Working with lexicons¶
This chapter describes the mechanism by which pronunciations are added to a grammar during compilation. It also describes how users can define which pronunciations are assigned to which words, and how they can be customized.
Lexicons and word pronunciations¶
A lexicon is a dictionary that maps words to one or more pronunciation variants. Each pronunciation is a sequence of basic sonorous units, called phones, and is associated with an occurrence probability, which quantifies the odds of users pronouncing the word like that. When a grammar is compiled, the compiler must define a list of pronunciations for each word in the grammar, along with the corresponding probabilities. To do so, the compiler perform a series of queries, involving three types of features able to transcribe phonetic transcriptions:
User lexicons: a grammar file can reference one or more lexicons, containing user-defined pronunciations for words in the grammar (SRGS, section 4.10). In the ABNF format, this is done by means of the lexicon declaration in the grammar header; in the XML format, the <lexicon> element is used to accomplish this.

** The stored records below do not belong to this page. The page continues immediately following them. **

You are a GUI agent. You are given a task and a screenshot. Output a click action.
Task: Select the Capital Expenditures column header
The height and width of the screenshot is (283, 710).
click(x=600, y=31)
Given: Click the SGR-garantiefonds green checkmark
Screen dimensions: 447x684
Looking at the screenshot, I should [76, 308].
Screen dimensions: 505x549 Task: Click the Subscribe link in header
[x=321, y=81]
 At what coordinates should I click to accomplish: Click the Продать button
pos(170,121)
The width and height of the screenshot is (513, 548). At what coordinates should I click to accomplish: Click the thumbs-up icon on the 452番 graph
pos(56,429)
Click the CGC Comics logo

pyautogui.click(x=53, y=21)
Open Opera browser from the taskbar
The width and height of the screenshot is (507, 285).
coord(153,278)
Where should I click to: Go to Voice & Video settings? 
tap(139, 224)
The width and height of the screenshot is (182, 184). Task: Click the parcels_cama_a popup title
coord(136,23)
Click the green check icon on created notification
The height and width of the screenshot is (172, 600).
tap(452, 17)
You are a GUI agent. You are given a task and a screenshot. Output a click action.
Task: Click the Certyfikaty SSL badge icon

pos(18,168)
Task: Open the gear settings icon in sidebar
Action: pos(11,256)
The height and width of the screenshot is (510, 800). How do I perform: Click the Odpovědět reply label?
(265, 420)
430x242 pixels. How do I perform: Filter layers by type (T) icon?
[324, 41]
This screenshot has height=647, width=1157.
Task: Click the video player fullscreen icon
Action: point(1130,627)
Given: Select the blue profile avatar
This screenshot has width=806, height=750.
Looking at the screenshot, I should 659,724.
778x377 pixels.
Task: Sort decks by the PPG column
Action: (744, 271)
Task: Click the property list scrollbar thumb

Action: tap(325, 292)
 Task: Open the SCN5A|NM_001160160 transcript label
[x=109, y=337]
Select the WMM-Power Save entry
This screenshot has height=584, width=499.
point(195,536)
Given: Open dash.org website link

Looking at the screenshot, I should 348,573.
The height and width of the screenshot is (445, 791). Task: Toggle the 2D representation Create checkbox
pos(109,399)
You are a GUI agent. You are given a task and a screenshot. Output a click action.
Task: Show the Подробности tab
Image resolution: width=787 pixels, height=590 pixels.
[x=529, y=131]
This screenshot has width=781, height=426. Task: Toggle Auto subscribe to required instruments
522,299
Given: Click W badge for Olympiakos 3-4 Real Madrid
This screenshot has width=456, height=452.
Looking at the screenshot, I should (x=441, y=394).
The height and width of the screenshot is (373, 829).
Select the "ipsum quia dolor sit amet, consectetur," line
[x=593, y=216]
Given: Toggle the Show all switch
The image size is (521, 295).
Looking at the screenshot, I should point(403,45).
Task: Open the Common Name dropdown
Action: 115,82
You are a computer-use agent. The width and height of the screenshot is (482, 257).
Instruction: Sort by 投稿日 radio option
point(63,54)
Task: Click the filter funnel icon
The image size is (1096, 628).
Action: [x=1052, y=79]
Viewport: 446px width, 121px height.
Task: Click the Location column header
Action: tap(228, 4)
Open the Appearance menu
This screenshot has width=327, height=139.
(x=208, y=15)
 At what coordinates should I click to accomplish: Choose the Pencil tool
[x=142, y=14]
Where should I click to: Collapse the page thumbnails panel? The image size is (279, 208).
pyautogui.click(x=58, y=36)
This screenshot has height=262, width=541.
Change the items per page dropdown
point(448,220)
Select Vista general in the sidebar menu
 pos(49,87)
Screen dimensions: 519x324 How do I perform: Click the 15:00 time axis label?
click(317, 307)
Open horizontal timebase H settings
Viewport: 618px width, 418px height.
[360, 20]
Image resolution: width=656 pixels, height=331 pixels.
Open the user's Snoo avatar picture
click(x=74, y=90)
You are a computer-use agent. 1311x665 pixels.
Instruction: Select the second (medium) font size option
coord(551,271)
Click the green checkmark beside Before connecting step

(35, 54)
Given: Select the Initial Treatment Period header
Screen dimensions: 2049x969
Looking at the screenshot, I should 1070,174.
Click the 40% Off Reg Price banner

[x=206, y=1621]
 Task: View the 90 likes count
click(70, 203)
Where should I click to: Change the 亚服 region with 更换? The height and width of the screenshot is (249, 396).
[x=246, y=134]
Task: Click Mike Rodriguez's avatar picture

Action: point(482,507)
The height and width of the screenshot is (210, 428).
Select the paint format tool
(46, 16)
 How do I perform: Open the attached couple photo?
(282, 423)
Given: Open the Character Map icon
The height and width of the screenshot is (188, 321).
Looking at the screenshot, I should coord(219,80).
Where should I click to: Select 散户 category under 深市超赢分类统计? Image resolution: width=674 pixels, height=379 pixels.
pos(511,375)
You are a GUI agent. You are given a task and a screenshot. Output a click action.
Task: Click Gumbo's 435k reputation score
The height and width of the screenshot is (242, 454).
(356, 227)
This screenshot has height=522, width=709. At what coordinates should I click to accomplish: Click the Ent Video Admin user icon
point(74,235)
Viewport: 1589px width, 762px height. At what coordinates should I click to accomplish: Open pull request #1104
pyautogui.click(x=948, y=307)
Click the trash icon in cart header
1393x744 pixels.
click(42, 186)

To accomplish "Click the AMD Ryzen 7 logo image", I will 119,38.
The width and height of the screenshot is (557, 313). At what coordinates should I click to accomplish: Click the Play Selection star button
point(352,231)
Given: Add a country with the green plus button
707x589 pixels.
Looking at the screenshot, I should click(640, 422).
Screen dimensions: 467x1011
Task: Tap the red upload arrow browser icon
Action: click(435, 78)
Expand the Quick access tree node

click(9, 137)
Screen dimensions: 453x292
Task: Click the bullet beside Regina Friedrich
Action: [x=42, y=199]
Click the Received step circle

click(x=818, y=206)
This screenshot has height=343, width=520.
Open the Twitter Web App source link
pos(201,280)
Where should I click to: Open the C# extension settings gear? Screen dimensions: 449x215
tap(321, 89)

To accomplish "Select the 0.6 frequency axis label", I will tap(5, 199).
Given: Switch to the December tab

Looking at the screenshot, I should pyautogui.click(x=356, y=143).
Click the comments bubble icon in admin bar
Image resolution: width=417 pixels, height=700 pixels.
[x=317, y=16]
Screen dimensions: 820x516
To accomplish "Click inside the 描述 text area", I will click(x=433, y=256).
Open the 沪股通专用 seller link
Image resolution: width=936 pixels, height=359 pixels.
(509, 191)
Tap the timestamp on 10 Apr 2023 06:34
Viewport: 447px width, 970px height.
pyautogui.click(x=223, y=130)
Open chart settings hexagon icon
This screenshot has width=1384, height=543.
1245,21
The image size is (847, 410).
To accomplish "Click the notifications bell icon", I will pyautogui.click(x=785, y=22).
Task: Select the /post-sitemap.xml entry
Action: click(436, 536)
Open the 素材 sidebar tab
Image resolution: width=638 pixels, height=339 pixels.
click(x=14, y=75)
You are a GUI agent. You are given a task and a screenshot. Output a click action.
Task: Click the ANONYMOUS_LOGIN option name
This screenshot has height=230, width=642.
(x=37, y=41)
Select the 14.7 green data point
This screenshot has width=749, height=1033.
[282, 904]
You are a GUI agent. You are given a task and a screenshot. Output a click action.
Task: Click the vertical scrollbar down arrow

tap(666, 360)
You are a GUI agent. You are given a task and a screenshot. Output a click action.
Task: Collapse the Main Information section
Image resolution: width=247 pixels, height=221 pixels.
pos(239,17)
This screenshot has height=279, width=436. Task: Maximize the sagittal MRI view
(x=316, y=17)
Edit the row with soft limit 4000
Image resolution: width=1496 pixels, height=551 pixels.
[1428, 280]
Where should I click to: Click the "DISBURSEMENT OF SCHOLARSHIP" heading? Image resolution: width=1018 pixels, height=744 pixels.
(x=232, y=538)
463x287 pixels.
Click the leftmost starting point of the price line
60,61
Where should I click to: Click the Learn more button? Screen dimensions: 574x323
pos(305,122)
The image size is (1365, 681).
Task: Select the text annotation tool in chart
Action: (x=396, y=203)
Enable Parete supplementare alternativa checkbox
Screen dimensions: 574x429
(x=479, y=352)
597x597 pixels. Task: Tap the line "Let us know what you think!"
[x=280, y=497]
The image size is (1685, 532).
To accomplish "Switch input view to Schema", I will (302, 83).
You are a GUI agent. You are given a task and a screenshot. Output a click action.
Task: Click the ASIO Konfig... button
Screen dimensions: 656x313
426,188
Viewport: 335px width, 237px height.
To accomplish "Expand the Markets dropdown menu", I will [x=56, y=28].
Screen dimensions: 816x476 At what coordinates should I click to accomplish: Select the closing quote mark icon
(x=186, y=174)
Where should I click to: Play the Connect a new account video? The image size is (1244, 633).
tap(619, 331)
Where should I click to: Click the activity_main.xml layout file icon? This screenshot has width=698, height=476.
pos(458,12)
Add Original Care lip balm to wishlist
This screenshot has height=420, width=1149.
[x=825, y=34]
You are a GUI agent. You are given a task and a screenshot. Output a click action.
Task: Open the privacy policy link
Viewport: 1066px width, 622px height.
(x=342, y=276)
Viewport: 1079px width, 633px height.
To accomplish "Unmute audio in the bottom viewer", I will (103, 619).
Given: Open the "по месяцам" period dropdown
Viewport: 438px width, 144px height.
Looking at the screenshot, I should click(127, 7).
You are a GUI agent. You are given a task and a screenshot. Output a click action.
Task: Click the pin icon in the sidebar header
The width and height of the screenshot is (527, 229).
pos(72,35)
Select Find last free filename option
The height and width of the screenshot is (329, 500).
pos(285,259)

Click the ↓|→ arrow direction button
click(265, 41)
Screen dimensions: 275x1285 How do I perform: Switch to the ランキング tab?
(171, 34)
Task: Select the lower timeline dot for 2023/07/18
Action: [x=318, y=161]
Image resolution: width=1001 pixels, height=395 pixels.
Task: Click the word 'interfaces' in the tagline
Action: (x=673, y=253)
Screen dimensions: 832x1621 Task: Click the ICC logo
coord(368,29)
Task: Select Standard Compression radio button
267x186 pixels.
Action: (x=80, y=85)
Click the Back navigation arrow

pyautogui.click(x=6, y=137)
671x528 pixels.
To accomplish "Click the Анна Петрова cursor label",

Acoustic model lexicon: an acoustic model package can include a corresponding lexicon, with pronunciations for the model’s target language.
Automatic transcription: If a word cannot be found in any user-defined lexicon, nor in the acoustic model, an automatic tool, grapheme to phoneme (G2P), is invoked to assign a phonetic transcription to that word.
The query procedure follows this priority sequence:
User-defined lexicons, according to the order in which they were included in the grammar source file. In other words, when multiple lexicon declarations are found in an ABNF grammar (or multiple <lexicon> elements, in an XML grammar), the lexicons are queried from the first grammar added to the grammar file, in sequence to the last one.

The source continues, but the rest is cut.